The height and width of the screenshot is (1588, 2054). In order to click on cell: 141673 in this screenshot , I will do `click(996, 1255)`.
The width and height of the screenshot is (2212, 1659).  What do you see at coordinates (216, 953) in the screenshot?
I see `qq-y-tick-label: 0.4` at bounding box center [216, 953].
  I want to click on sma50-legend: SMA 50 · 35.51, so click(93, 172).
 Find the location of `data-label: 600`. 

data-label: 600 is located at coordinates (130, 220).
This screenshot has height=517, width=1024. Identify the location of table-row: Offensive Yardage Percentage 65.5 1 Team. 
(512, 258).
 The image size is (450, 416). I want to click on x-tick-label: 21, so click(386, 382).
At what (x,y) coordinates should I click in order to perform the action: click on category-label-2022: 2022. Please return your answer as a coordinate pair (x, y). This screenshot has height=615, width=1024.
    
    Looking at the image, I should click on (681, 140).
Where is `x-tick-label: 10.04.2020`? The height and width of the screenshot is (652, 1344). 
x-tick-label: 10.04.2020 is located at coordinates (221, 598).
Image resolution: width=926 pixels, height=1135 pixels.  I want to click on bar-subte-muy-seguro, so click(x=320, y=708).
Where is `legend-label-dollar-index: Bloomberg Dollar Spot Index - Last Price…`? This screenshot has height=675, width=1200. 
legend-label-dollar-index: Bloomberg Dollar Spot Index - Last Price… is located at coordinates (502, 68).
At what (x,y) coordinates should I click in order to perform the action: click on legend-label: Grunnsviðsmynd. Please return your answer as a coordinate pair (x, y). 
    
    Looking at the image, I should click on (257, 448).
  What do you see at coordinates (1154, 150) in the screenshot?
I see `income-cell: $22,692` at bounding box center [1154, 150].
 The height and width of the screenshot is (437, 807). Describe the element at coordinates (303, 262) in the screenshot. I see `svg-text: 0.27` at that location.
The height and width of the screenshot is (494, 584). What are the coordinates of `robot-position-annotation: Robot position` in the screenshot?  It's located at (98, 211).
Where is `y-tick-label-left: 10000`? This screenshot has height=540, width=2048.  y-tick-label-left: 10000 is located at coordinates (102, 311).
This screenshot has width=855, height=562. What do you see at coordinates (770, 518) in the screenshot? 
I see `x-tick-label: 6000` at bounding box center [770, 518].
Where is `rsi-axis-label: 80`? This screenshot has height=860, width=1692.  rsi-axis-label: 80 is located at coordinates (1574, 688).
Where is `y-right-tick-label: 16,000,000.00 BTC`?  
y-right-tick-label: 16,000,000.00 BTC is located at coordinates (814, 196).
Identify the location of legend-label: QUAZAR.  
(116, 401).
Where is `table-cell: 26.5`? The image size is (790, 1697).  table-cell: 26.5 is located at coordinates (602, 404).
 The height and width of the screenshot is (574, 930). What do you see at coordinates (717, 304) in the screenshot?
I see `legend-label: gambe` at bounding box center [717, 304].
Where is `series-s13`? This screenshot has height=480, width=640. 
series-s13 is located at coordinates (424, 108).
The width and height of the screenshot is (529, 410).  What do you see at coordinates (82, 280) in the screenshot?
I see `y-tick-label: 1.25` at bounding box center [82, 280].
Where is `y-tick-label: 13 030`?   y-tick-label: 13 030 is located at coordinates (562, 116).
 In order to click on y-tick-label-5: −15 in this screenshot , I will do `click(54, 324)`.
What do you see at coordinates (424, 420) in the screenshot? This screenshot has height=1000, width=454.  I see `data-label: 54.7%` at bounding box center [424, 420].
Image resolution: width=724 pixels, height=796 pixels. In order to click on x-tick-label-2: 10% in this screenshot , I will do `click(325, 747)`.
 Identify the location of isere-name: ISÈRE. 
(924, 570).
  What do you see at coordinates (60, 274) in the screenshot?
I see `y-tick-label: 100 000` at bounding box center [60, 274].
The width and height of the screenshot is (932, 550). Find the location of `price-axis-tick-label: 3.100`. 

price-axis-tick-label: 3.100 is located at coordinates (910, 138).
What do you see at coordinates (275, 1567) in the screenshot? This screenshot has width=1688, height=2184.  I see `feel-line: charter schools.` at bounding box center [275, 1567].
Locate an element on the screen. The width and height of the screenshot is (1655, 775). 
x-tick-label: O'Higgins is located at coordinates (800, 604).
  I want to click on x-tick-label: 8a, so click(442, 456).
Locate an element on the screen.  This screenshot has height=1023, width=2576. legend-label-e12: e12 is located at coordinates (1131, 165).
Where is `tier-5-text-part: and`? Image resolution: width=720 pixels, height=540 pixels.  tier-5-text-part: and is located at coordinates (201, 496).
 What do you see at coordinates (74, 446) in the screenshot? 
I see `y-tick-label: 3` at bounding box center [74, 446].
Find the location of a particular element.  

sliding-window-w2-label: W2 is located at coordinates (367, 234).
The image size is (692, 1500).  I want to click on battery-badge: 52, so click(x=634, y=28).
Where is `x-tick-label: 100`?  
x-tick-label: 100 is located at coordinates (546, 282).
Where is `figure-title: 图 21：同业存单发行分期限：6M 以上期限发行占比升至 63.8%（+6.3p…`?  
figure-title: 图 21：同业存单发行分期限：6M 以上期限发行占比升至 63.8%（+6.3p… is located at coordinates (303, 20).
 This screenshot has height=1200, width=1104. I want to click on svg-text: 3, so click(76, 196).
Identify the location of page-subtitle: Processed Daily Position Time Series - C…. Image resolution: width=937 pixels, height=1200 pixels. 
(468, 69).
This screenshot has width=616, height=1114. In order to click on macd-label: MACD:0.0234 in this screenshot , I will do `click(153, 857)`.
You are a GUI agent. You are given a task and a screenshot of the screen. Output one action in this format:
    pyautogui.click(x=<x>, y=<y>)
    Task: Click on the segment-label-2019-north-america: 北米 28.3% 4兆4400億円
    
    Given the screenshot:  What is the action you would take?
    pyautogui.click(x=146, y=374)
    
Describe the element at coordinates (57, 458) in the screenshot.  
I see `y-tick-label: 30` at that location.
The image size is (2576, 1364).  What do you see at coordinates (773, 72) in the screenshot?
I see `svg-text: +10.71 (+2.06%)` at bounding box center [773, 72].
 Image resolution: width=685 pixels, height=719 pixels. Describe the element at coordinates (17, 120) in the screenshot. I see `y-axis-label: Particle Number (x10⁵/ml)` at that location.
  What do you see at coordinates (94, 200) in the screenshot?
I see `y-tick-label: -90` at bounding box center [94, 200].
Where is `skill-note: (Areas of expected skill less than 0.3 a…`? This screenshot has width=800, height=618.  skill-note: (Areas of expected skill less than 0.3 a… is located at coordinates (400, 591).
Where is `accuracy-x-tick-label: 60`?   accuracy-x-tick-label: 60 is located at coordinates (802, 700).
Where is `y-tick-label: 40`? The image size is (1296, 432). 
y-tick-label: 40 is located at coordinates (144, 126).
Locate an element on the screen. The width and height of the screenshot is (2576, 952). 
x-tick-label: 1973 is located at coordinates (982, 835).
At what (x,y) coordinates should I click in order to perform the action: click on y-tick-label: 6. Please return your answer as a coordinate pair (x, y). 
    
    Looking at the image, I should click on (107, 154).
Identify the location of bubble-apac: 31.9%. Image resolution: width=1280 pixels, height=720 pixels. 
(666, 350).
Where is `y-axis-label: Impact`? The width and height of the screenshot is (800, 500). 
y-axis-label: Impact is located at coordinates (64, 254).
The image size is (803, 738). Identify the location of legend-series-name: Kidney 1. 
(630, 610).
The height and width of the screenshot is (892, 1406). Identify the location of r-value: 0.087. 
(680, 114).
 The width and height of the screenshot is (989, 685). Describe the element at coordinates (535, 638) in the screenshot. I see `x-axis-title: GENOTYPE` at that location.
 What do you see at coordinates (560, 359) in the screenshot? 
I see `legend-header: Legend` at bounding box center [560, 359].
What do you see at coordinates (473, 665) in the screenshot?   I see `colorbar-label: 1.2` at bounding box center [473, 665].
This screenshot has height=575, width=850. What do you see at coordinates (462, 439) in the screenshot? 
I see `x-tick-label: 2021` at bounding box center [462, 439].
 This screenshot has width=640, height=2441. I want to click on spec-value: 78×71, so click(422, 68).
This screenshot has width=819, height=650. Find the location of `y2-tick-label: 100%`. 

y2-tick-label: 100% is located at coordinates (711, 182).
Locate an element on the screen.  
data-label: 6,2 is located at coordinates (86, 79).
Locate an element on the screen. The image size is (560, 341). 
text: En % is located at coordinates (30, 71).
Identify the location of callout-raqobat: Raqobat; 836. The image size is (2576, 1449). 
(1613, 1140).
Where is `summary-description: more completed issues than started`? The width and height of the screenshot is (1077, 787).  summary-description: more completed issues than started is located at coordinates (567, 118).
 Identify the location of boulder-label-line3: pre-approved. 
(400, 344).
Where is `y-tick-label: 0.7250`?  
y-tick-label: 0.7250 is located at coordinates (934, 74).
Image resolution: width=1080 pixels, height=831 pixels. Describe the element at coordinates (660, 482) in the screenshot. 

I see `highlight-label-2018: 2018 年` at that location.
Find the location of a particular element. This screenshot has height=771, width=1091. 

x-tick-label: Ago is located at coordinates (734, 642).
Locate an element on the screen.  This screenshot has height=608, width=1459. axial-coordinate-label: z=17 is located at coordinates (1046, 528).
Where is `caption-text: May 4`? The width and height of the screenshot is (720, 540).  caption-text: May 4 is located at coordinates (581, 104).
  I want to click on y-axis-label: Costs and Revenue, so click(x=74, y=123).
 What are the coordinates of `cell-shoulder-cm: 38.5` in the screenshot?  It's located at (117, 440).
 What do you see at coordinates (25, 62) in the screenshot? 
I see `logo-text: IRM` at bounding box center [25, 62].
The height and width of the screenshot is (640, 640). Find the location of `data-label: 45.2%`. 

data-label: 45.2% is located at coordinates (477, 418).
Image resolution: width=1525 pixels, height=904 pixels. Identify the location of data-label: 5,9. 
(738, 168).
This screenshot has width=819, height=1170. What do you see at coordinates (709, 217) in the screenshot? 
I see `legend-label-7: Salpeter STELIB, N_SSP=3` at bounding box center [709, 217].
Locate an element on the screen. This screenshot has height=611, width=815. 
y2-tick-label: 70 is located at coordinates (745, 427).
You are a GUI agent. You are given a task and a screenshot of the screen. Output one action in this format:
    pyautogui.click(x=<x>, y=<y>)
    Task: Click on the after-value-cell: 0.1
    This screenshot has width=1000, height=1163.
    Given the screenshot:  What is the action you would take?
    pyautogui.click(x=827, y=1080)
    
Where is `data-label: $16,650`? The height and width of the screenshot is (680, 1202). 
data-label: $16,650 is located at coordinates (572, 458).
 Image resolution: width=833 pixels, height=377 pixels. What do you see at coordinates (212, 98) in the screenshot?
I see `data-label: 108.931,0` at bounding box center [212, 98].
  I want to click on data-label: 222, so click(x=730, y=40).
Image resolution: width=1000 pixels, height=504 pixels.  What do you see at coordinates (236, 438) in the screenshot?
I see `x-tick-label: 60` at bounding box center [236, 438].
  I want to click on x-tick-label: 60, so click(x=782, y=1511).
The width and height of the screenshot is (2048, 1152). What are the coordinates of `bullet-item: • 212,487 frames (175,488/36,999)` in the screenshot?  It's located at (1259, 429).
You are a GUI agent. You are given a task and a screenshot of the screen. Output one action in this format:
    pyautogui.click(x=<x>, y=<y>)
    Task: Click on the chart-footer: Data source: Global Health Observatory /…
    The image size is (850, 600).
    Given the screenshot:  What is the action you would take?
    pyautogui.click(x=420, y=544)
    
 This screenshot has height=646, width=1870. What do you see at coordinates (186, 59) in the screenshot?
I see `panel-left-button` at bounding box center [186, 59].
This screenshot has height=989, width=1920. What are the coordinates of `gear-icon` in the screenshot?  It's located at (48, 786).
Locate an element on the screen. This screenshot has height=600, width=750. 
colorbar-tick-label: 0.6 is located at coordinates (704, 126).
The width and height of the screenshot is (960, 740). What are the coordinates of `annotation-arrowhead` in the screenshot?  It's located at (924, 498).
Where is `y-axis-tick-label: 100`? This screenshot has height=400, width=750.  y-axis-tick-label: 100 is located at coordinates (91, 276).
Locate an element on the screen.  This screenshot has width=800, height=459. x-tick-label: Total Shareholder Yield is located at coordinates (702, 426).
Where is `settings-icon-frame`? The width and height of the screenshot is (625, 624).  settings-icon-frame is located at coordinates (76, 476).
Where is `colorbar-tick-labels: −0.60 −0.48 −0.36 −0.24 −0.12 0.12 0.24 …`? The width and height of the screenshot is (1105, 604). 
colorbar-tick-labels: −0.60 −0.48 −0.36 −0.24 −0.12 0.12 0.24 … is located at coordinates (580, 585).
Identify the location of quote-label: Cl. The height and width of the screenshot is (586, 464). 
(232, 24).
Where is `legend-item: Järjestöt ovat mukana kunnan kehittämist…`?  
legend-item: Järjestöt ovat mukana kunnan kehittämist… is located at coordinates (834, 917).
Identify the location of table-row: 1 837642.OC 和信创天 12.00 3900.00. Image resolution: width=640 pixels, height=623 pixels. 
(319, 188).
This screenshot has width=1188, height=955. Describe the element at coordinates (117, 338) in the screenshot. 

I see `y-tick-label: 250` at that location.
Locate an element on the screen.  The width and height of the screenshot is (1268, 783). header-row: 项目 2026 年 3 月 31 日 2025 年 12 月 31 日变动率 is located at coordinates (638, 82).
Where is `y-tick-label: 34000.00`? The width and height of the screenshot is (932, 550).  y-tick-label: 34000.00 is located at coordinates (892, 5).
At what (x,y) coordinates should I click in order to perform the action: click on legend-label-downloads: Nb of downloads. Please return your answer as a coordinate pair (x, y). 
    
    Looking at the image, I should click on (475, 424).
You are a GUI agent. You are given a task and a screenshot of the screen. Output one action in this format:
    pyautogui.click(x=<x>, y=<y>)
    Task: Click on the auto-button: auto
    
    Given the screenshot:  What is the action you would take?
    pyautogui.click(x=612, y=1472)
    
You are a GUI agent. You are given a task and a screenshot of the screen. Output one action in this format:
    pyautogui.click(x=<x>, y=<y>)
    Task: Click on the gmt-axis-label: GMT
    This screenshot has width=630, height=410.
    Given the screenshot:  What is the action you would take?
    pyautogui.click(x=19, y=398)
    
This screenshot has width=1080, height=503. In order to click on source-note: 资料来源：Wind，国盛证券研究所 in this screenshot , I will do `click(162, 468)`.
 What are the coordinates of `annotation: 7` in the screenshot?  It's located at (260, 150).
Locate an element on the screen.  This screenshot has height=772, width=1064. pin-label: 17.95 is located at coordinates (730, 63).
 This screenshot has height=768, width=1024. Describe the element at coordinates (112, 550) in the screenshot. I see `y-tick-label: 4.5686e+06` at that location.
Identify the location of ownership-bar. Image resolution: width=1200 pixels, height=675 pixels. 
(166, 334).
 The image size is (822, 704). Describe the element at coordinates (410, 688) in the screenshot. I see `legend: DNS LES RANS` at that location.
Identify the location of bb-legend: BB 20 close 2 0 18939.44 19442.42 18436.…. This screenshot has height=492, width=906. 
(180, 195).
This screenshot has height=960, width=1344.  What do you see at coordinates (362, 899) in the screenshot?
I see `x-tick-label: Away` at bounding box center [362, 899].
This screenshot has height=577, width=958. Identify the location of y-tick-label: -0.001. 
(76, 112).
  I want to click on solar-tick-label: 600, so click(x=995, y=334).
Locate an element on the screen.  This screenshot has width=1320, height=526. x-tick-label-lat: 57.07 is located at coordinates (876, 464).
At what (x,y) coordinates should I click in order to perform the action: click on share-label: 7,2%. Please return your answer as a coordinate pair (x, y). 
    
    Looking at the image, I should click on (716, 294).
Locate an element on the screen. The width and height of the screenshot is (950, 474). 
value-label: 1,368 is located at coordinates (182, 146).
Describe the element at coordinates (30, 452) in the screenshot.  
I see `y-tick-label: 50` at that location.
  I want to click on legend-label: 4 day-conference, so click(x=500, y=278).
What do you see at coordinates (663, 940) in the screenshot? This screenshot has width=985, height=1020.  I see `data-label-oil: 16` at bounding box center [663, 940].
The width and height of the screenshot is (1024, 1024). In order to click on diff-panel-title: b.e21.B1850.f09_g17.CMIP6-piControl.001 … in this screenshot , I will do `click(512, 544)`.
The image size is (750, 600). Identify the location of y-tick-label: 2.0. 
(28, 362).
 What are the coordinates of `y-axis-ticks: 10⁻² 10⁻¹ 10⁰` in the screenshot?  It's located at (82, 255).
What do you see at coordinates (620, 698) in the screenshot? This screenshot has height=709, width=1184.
☆ ☆ ☆ ☆ ☆ ☆ ☆
Give the lines of the records between the line holding "Image resolution: width=1525" and the line holding "pyautogui.click(x=827, y=1080)", inclusive, as a numbered list, leaving out blank lines.

▶ _TASK RESULT_:
1. Image resolution: width=1525 pixels, height=904 pixels. Identify the location of data-label: 5,9. 
2. (738, 168).
3. This screenshot has width=819, height=1170. What do you see at coordinates (709, 217) in the screenshot? 
4. I see `legend-label-7: Salpeter STELIB, N_SSP=3` at bounding box center [709, 217].
5. Locate an element on the screen. This screenshot has height=611, width=815. 
6. y2-tick-label: 70 is located at coordinates (745, 427).
7. You are a GUI agent. You are given a task and a screenshot of the screen. Output one action in this format:
8.     pyautogui.click(x=<x>, y=<y>)
9.     Task: Click on the after-value-cell: 0.1
10.     This screenshot has width=1000, height=1163.
11.     Given the screenshot:  What is the action you would take?
12.     pyautogui.click(x=827, y=1080)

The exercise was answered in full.